Pengelolaan Kesiswaan
Penerimaan siswa baru pada sekolah inklusi hendaknya memberikan peluang atau kesempatan pada anak luar biasa untuk dapat diterima dan mengikuti pendidikan di sekolah inklusi terdekat. Untuk tahap awal agar memudahkan pengelolaan kelas seyogyalah setiap kelas inklusi dibatasi tidak lebih dari dua jenis anak yang membutuhkan pendidikan khusus dan jumlah keduanya tidak lebih dari 5 anak. Manajemen (pengelolaan) bertujuan untuk mengatur berbagai kegiatan kesiswaan agar kegiatan belajar mengajar di sekolah berjalan lancar, tertib serta mencapai tujuan yang diinginkan.
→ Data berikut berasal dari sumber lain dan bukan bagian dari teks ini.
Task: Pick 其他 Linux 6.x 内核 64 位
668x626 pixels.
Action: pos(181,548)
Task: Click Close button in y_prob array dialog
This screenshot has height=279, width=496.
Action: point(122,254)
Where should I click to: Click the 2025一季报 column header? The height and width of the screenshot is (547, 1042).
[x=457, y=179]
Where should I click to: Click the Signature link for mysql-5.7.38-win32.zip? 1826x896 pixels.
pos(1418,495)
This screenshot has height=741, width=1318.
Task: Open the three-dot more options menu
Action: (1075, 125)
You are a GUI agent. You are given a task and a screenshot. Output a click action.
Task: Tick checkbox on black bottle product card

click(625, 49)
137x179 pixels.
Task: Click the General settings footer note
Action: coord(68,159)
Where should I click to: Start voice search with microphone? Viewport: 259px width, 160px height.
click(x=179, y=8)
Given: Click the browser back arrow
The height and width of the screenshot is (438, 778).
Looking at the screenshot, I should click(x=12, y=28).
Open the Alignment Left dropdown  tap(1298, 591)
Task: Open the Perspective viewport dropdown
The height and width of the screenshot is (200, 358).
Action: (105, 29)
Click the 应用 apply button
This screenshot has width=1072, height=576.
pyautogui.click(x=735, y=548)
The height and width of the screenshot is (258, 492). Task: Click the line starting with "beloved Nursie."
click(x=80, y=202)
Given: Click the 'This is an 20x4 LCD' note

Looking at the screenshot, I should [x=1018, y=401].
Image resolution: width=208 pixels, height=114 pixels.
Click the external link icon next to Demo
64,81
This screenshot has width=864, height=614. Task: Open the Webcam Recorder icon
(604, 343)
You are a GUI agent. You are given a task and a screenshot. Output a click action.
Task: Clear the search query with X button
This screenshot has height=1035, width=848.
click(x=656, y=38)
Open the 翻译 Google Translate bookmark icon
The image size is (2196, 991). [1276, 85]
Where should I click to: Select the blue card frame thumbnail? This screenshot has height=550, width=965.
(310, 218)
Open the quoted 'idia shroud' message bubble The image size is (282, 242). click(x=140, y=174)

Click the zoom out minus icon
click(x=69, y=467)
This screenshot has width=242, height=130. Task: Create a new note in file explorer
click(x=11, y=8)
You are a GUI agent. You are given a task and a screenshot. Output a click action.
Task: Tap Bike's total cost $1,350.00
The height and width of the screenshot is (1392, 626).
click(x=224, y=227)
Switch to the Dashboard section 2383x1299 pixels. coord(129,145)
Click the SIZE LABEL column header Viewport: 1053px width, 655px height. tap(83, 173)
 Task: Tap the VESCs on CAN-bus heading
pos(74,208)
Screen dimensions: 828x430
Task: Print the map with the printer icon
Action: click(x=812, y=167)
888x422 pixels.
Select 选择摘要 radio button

Pengelolaan kesiswaan meliputi :
·         Penerimaan siswa baru termasuk dalamnya aspek identifikasi dan asesmen.
·         Program bimbingan dan konseling.
·         Pengelompokkan belajar siswa.
·         Kehadiran siswa.
·         Mutasi siswa.
·         Papan statistic siswa.
·         Buku induk siswa.

Pengelolaan Kurikulum
Kurikulum yang digunakan pada sekolah inklusi adalah kurikulum anak normal (regular) yang disesuaikan (modifikasi sesuai) dengan kemampuan awal dan karakteristik siswa. Modifikasi dapat dilakukan dengan cara :
·         Modifikasi alokasi waktu.
·         Modifikasi isi / materi.
·         Modifikasi proses belajar mengajar.
·         Modifikasi sarana dan prasarana.
·         Modifikasi pengelolaan kelas.

Pengelolaan Tenaga Kependidikan
Tenaga pendidik yang terlibat pada sekolah inklusi meliputi guru kelas, guru mata pelajaran, guru pembimbing khusus. Kekhasan pengelolaan pada sekolah inklusi adalah dalam pengaturan pembagian tugas dan pola kerja antar tenaga kependidikan khususnya antara guru regular dengan guru pembimbing khusus dalam memberikan pelayanan khusus bagi siswa yang membutuhkan pendidikan khusus.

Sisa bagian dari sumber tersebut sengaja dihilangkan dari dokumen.